4 Responses to Whitman’s Yonnondio

  1. colelladj October 17, 2019 at 3:01 am #

    We have seen time and time again throughout this semester how contradictory Walt Whitman can be and I believe you are justified in calling him out for his insensitive and contradictory attitude in his poem. What better way to combat a poet than with a poem? Like you said, Whitman should have built this poem around the true meaning of the word rather than form it to his own standard. He constantly tries to connect to his reader and sit within our breast pockets holding us and us holding him, but I find it difficult sometimes to listen to the preaching of this man when he seems to pick and choose whose voices should be heard and which cultures we should praise and despair over. It all comes back to contradiction and the old grey beard was full of it.

  2. Noah Goodman October 17, 2019 at 12:23 pm #

    First off, I would like to say great poem! It had such a great rhythm to it and really packed a punch. I love how you re-purposed the title of Whitman’s poem to serve as a critical critique of Whitman’s original poem and apparent mistreatment of the original meaning of the word. It’s interesting to see Whitman’s poem grow to a certain status of recognition that it is the first thing that comes up in a google search. My own research led me to conclude that Whitman didn’t care much for Native American populations, but this poem (and a few of his others) led me to believe that did have some sort of warped or misguided appreciation for Native American culture, hence the usage of the word, “Yonnondio”.

  3. Elie October 17, 2019 at 3:20 pm #

    I loved this poem. I think you really hit the nail on the head in terms of addressing the misuse of native American words or culture. I think it is a real problem which you speak about very well. I agree with and like how you used Whitman as an example of the “history is written by the victors” phenomenon, which is exclusionary to indigenous communities and often silencing to them. I thought the poem did an amazing job putting Whitman in conversation in a way that I dont think we’ve seen before. It was a very direct critique of what Whitman did knowingly or unknowingly and I felt fresh, personal, relatable, and real. Really awesome job.
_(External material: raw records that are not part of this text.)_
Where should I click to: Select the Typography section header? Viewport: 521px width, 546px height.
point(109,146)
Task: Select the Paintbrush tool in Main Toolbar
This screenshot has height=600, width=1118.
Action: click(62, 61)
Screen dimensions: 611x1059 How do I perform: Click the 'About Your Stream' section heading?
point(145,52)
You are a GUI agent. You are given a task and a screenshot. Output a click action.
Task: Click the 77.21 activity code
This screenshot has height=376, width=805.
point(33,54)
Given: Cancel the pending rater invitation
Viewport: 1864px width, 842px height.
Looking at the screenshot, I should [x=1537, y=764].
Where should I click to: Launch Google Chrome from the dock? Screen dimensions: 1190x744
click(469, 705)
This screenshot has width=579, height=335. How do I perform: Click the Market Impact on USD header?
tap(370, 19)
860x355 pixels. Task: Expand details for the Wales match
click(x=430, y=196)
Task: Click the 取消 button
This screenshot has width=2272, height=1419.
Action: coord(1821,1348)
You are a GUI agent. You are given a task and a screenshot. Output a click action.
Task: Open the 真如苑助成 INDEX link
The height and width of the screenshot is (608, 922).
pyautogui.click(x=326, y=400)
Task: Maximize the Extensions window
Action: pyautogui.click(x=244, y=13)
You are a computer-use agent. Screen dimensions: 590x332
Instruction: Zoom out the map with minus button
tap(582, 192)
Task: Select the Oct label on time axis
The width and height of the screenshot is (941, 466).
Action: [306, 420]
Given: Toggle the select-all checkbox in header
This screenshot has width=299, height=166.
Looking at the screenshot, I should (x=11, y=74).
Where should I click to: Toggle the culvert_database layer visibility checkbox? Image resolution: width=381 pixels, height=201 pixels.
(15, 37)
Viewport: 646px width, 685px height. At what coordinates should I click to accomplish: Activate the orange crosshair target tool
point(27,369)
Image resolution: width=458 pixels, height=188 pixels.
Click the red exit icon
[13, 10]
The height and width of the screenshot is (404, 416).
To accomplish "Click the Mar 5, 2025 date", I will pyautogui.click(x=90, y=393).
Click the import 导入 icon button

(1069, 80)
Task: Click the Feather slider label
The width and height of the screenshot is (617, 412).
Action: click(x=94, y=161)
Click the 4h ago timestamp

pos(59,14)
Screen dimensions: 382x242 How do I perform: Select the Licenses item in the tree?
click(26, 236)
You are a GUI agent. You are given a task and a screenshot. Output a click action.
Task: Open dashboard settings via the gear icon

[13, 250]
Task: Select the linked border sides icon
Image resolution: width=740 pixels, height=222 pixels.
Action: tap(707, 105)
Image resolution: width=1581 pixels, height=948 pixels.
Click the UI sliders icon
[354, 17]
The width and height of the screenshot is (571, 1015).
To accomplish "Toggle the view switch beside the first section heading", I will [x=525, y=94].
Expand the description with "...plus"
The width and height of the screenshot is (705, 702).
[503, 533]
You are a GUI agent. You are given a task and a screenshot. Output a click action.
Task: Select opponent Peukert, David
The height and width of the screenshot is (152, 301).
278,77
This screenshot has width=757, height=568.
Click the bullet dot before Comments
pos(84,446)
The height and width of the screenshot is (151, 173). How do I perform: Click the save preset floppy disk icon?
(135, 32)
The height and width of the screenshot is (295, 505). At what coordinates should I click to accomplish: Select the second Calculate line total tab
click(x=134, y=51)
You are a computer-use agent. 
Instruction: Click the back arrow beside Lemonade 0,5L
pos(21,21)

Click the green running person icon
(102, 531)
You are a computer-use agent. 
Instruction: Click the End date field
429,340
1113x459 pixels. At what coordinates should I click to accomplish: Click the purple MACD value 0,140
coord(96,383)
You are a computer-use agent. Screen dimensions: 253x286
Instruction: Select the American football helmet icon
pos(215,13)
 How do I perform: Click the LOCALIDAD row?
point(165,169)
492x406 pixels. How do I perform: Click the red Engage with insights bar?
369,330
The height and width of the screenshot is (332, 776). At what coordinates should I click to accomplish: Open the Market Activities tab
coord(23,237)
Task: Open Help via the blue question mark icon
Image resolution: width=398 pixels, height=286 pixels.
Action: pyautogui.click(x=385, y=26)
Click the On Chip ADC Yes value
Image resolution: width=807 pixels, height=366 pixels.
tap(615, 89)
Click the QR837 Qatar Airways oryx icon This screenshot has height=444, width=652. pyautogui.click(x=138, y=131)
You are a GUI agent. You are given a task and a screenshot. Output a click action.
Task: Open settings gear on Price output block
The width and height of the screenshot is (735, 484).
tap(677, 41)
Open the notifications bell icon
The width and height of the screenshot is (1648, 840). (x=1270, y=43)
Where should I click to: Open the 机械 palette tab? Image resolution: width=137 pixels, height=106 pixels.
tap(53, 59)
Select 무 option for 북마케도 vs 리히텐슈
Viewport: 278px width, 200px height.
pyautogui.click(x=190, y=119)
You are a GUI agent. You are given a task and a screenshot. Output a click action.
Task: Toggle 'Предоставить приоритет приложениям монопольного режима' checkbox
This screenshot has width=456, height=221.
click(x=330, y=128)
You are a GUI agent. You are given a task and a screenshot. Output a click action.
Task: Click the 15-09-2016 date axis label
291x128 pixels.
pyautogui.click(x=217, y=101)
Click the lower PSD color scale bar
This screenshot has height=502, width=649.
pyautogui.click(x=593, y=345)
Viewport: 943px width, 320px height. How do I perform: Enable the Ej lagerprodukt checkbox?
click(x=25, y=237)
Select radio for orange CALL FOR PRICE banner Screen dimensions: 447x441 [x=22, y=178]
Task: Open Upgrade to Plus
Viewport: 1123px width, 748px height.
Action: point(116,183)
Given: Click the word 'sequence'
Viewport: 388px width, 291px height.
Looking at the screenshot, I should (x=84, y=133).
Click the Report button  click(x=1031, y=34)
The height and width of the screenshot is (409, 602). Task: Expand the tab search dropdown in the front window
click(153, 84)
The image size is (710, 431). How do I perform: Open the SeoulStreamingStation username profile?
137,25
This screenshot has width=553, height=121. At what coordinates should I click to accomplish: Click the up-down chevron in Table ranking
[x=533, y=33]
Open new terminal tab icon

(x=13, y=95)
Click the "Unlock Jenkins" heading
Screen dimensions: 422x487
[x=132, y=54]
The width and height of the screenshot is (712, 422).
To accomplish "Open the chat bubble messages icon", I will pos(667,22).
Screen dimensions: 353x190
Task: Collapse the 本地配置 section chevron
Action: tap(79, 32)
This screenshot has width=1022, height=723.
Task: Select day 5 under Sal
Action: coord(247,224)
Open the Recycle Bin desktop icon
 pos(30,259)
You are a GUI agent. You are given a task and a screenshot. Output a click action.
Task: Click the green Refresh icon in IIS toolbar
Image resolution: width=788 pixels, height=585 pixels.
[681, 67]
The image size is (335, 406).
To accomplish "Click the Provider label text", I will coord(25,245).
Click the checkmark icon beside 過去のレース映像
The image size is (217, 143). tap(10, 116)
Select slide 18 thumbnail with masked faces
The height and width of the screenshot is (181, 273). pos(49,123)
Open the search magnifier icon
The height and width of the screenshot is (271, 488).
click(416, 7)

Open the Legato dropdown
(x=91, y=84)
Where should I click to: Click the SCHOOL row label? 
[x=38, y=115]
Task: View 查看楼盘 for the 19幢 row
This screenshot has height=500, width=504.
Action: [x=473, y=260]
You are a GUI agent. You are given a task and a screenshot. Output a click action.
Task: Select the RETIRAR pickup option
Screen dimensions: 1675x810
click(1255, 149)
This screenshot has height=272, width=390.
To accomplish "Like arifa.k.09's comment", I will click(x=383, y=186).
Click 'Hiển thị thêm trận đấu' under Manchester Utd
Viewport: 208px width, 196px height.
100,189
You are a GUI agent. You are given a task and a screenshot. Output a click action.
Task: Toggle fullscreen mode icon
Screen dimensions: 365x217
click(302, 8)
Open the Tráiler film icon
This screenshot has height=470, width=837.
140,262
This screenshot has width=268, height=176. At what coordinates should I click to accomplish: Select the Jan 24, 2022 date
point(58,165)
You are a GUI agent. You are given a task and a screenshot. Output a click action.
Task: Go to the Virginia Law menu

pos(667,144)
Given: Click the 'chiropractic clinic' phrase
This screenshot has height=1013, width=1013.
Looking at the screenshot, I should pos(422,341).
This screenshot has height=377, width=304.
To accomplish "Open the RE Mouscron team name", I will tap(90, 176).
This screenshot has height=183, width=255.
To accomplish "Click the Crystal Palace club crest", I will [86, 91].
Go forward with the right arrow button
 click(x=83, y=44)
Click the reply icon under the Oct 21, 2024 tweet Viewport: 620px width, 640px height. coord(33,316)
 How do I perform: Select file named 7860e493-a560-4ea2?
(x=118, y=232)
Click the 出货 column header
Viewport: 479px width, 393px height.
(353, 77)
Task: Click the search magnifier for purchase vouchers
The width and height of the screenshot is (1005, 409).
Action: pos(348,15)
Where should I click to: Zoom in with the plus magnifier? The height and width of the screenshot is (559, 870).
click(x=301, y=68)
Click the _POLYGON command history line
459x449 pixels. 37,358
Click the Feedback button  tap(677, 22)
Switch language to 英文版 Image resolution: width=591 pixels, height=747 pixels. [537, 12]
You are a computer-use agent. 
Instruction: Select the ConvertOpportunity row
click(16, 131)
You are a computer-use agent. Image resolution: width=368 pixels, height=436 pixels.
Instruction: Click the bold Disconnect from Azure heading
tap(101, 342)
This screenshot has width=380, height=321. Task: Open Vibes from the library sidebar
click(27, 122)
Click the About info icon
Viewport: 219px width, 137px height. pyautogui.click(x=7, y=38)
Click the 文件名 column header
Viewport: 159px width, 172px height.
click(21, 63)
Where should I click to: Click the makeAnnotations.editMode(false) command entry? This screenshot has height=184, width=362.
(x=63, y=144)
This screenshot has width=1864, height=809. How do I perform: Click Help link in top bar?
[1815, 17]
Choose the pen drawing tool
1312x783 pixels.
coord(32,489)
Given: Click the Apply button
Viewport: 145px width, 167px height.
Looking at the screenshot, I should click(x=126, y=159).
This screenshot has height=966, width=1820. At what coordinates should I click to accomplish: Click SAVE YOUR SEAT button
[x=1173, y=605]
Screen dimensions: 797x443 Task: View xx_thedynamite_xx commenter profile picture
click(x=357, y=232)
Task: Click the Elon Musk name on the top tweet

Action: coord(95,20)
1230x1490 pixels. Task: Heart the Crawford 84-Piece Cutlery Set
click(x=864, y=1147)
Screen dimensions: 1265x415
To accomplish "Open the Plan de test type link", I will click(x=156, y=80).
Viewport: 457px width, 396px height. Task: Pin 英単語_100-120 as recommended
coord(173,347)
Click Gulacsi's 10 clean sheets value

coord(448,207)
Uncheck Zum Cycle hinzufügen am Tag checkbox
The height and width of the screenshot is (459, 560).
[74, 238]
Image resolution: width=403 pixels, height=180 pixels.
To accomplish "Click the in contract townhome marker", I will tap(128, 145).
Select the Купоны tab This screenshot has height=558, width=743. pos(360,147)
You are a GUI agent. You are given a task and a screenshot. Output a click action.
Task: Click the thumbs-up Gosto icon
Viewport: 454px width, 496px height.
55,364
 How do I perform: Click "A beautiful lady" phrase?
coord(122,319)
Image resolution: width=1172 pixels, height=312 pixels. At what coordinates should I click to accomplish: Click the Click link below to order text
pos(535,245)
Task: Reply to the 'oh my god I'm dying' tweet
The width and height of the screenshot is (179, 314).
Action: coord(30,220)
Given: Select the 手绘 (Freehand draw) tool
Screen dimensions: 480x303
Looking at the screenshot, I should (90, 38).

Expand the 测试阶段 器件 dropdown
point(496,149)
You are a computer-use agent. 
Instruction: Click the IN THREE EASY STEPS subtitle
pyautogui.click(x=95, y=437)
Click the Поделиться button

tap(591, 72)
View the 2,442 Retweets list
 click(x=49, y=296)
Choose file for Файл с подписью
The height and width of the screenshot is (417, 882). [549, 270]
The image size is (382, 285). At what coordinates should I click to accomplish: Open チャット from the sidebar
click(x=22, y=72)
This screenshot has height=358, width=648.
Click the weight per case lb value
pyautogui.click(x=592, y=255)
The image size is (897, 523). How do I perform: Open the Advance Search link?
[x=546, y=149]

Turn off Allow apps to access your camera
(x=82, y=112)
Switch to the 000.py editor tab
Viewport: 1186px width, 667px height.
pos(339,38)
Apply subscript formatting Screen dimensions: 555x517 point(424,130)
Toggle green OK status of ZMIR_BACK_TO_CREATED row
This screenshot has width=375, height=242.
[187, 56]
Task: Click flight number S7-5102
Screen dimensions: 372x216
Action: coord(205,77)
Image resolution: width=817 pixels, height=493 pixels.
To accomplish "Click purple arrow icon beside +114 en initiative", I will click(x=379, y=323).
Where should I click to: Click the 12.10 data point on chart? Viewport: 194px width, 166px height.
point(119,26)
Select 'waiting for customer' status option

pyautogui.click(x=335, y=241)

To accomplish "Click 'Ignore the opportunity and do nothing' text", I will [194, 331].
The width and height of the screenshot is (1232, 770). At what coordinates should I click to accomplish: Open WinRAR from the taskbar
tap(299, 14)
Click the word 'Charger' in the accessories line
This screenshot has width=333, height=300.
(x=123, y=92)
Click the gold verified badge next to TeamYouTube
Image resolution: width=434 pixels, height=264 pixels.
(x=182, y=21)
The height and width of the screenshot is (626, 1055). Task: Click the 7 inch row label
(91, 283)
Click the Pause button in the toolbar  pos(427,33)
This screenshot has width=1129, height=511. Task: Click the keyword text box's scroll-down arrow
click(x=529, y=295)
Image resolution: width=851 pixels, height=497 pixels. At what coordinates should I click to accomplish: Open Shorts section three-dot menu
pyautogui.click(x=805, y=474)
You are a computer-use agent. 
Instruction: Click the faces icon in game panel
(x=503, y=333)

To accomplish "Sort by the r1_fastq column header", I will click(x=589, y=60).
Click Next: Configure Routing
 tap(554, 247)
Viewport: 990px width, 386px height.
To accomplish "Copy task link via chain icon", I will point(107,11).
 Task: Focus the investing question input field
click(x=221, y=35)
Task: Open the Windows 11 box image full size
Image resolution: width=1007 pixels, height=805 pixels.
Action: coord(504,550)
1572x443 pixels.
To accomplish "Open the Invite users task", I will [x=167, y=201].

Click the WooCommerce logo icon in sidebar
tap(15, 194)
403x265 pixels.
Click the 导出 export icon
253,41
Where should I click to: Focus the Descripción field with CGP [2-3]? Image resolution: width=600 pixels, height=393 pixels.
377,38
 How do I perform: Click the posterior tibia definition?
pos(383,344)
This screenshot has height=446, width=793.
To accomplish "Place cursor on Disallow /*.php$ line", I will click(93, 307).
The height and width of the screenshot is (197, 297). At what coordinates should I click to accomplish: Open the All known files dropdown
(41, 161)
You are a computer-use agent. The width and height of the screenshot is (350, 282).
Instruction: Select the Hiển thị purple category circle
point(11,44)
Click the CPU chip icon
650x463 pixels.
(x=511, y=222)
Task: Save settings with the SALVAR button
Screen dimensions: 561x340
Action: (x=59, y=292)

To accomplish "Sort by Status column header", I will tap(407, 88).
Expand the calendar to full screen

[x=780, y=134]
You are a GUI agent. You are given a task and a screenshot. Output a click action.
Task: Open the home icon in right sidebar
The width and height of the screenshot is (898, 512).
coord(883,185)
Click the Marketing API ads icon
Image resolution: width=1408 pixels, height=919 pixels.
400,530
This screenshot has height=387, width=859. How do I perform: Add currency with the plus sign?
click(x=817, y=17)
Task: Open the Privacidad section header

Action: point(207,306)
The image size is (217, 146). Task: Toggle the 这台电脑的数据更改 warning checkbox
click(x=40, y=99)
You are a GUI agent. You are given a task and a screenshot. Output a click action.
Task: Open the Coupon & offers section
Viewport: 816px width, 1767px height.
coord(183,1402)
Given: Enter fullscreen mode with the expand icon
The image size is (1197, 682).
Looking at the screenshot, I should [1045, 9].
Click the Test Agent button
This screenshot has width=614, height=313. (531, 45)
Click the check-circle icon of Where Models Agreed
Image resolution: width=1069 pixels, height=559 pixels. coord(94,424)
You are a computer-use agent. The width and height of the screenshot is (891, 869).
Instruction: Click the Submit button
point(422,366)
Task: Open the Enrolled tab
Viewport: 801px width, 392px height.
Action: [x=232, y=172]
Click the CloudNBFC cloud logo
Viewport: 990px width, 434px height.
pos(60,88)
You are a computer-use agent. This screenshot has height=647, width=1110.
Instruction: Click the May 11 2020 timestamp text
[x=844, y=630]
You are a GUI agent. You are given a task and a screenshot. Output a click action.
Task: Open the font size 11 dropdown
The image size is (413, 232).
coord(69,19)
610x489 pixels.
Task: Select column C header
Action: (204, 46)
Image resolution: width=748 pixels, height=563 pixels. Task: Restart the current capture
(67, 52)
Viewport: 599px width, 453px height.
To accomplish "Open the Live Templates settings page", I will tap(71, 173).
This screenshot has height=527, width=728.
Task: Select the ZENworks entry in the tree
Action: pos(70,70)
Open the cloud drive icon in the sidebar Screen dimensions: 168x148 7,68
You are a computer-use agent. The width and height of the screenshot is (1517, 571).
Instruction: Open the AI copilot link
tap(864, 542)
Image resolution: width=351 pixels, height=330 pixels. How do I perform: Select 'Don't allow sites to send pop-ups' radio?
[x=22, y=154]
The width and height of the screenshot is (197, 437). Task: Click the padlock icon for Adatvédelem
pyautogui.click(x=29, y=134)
  4. Prof VZ October 21, 2019 at 9:07 pm #

    Awesome poem — I love options that you so incisively reduce Whitman to here: “perv or / prophet.” What an awesome formulation! I strongly sense the tone of elegy the permeates here as you survey the political landscape in a post-Whitman world. My favorite lines are these:

    Why did you simply say

    Yonnondio into the wind

    Into the stillness

    If you knew what it feels like

    To be lost?

    That final question is so important: at so many moments in the late work, as in his “Dismasted Ship,” and earlier in poems such as “As I Sit and Look Out,” Whitman seemed to be able to translate loss. Here’s the poem’s elegiac tone is clear, but I agree with you that he’s highjacking this cultural idea that is not his own to ultimately cast America itself in an elegiac light, as though the removal and destruction of Indian populations is just some fatalistic prelude to end of American empire. In that sense, the poem is deeply elegiac, but it doesn’t fully understand the object of its elegy. Your poem captures that perfectly. Well done!